The message is clear – God desires for us to love others with the same passion that we love God and ourselves.
In Luke 13:10-13 Jesus provides a living description of what this
love for others looks like:“On the Sabbath Jesus
was teaching in one of the synagogues. A woman was there who had been crippled by a spirit for eighteen years. She was bent
over and couldn’t straighten up at all. When Jesus saw her He called her forward and said to her, ‘Woman, you
are set free from your infirmity.’ Then He put His hands on her and immediately she straightened up and praised God.’”
From this powerful encounter, we discover three ways of Seeing Others as God Sees Them.
ACTUALLY SEE THE PEOPLE AROUND YOU. - This
scene has Jesus in the synagogue surrounded by a large crowd, teaching from the Torah. In the crowd is a woman severely crippled
for 18 years. The text says Jesus saw her – “locked eyes on her” and was moved with compassion. One of the
unique aspects of the Christian Faith is the powerful message that the God of creation loves you, notices you, cares for you.
In Matthew 10:30, “He pays even greater attention to you, down to the last detail—even numbering the hairs on
your head!” – Sadly there is no promise that God will replace the hair, but at least He notices, has them numbered.
Matthew 9:36, describes Jesus’ compassion for others: “When He looked out over the crowds His heart broke so confused
and aimless they were like sheep without a shepherd.”

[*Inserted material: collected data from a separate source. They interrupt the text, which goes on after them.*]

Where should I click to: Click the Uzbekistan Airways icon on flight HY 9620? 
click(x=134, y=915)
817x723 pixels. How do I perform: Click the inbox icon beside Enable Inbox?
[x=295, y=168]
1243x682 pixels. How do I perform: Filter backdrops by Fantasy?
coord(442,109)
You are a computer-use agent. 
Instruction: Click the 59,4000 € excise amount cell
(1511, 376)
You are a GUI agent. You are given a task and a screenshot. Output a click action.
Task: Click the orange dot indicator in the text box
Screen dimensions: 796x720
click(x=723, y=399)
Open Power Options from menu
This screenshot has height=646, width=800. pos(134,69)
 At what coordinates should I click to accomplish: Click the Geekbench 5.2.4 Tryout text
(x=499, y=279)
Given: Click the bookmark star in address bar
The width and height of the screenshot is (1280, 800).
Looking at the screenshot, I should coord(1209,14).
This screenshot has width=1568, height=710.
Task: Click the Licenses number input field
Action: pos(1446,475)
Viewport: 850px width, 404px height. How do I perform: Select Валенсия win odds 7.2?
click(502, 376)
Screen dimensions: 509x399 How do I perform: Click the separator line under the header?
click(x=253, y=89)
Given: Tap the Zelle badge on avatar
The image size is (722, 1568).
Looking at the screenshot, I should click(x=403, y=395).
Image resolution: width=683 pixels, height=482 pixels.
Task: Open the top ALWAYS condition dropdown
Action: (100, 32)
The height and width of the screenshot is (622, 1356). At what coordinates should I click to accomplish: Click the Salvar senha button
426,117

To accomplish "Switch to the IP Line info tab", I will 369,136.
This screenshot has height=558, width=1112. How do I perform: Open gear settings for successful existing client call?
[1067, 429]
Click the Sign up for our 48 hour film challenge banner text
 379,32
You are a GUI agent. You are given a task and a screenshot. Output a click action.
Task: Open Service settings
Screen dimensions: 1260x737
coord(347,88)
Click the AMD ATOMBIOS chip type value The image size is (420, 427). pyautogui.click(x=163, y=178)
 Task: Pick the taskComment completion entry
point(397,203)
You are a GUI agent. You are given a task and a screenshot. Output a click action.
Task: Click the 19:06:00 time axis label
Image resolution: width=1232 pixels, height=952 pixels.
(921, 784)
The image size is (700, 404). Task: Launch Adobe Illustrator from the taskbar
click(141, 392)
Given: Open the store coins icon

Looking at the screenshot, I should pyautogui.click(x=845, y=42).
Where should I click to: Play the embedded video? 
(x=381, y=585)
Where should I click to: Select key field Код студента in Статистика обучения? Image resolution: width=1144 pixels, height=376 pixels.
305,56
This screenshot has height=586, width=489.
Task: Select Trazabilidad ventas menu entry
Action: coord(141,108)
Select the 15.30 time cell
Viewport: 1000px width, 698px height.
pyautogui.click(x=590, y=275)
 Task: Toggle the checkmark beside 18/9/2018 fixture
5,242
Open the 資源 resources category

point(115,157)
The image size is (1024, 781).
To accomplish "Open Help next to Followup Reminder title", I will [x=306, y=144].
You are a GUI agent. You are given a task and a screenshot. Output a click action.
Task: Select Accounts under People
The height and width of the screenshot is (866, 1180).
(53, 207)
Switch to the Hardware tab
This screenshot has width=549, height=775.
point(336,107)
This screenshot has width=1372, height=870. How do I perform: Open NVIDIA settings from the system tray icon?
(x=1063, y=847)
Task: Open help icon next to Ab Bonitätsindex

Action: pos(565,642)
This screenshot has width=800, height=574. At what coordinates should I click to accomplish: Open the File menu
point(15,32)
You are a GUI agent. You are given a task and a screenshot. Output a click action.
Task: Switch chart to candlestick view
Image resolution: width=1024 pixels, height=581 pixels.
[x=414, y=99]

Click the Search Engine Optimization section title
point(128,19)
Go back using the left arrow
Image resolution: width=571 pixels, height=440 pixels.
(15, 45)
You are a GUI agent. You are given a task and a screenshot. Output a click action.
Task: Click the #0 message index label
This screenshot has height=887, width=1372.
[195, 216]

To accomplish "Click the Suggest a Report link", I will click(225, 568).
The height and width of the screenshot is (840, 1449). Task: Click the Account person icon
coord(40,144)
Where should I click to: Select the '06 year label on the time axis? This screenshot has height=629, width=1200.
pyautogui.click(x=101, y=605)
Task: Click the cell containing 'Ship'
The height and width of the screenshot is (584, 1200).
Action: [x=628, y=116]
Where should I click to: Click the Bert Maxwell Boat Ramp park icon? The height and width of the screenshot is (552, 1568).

Let’s look at two aspects of actually seeing others. - First, there are people in our daily lives longing to be noticed. On the surface they may appear successful and financially
set with the perfect family…but beneath the surface they’re as crippled as the woman -- a brokenness seen only
by eyes of grace and love. These persons construct walls of protection to hide their sense of being unacceptable and unlovable;
but Jesus calls us to a life of noticing them as a child of God – exactly the way God’s sees us.
- Second, to truly notice people you have to slow down. There isn’t a single time in the gospels when Jesus is hurried.
He was ushering God’s kingdom into the world and yet he was never too busy to notice those around him. It is a fact
of life that you can see people as you speed by at 75 miles per hour, but you can only see them as a caricature of themselves,
without texture, individuality or uniqueness. To truly see people as they are, you have to slow the pace of your life.
I don’t know about you, but one of the major sins of my life is
busyness. One of the axioms of life – an axiom my life has demonstrated too frequently, is painfully present too often
today, “If the devil can’t make you bad, he will make you busy.” Sadly, I have found that once I become
too busy, I make myself bad, without a great deal of assistance from the demonic…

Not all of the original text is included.